L’installation de bornes fixes en centre-ville et aux points cardinaux de Tibourg pour encourager le covoiturage local de proximité, la mise à disposition d’un local situé face au collège-lycée de la ville pour que des associations y développent un atelier de réparation de vélos, la piétonnisation de l’artère centrale de la ville, la demande relayée à l’intercommunalité et au département de créer des pistes cyclables sécurisées sur les axes reliant Tibourg à ses voisines, la couverture des arrêts de bus régionaux traversant la commune pour ne plus avoir à attendre sous la pluie furent autant de pistes concrètes qui émanèrent des échanges passionnés des petits groupes discutant des questions de transports. L’instauration d’un observatoire citoyen de la mobilité, chargé d’enquêter sur la qualité de l’air et les aménagements possibles de la voirie, fut également actée par les habitants.
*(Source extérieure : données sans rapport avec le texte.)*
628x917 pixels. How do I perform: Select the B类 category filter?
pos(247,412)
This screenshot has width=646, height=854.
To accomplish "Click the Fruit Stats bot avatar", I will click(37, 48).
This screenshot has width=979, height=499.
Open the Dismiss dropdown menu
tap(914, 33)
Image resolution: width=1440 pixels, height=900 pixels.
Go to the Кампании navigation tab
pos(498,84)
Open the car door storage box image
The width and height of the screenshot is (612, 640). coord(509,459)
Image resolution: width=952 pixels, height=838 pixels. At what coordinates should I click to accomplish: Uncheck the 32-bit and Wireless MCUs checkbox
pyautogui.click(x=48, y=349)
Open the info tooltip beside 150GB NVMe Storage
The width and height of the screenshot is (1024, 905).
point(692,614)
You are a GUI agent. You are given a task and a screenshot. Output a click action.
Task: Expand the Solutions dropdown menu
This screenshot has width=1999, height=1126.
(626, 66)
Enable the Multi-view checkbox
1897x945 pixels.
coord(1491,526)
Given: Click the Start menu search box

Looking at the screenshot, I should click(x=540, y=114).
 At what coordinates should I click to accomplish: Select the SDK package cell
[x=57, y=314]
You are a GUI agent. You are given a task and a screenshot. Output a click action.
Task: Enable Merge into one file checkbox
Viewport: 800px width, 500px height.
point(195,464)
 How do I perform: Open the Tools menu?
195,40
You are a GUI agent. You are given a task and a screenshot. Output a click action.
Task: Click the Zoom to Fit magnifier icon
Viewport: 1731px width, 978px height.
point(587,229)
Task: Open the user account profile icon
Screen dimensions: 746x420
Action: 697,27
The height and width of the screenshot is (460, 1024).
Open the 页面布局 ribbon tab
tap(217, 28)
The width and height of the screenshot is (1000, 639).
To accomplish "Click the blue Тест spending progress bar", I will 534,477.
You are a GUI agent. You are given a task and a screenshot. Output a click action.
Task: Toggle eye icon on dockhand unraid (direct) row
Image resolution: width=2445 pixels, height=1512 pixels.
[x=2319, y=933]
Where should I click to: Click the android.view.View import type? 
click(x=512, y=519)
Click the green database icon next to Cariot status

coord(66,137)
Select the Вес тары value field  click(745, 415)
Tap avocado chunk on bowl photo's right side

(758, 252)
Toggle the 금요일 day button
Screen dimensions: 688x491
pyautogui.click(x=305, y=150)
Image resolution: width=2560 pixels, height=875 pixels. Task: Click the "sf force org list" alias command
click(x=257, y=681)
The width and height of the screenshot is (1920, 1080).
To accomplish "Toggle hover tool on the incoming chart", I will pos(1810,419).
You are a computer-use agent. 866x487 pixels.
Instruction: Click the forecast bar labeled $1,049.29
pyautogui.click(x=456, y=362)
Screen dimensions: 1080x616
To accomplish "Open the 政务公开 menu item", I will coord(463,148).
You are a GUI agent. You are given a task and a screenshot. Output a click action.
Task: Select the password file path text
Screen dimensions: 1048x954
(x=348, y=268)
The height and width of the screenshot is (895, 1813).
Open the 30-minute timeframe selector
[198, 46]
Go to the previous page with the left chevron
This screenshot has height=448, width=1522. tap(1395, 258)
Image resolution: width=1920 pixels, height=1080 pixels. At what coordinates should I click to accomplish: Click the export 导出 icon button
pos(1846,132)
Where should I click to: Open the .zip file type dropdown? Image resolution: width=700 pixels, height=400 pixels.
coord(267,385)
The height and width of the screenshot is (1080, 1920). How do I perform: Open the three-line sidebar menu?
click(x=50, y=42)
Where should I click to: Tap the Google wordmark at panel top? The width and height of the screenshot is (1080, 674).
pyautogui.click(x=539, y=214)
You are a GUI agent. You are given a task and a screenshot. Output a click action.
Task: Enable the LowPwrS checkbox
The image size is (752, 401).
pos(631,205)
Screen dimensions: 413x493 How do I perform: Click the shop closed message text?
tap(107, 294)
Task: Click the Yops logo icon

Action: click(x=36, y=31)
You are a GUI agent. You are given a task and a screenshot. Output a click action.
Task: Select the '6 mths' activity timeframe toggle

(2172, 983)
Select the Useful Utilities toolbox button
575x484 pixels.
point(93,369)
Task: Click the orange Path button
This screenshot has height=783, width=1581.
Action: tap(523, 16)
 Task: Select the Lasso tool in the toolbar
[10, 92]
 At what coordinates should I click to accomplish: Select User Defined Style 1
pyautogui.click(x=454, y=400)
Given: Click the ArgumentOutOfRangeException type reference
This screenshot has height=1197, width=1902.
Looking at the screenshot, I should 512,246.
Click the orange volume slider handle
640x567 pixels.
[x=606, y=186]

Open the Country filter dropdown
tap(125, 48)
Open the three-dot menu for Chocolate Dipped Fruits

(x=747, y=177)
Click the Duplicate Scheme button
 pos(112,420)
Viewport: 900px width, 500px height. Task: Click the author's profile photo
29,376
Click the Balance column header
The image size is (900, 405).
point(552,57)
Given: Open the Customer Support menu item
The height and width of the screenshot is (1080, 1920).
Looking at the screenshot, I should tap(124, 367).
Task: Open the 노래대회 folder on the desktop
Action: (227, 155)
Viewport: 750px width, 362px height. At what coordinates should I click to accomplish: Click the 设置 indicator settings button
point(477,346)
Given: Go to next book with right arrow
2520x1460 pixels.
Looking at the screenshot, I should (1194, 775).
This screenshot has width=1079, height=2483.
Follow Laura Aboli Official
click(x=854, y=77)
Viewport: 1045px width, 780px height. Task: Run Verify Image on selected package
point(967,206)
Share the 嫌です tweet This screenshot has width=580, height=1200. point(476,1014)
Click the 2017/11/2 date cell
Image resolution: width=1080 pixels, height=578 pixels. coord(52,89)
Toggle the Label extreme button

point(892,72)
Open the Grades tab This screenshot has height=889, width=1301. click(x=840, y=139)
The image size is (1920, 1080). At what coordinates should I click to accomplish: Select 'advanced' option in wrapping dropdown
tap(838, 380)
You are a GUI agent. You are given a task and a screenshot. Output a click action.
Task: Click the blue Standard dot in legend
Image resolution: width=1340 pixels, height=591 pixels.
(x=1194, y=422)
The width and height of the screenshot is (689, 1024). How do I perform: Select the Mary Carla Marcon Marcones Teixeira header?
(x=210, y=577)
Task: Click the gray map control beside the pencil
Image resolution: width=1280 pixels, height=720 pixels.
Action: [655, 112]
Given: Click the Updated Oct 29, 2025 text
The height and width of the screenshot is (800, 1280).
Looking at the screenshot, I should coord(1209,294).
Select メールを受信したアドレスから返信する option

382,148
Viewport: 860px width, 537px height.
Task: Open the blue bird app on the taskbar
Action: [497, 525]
Réduire la place des voitures en ville était un point de convergence évident chez de nombreux participants. Florence et Sophie n’eurent pas le temps de s’interroger sur la représentativité réelle de ces mesures : resté calme et impliqué jusqu’alors, Lucien Mateloup, un participant tiré au sort âgé d’une quarantaine d’années, s’emporta contre l’idée d’interdire la circulation de véhicules anciens et polluants dans le centre-ville. Dénonçant des contraintes qui pèsent toujours plus sur les gens simples qui n’ont pas les moyens de s’offrir une voiture ou une toiture neuve alors que les émissions massives proviennent avant tout des grandes villes et des riches qui prennent l’avion pour partir en vacances, il réveilla une salve d’applaudissements chez plusieurs membres de l’assemblée, qui s’opposèrent par la suite à toutes les nouvelles idées proposées.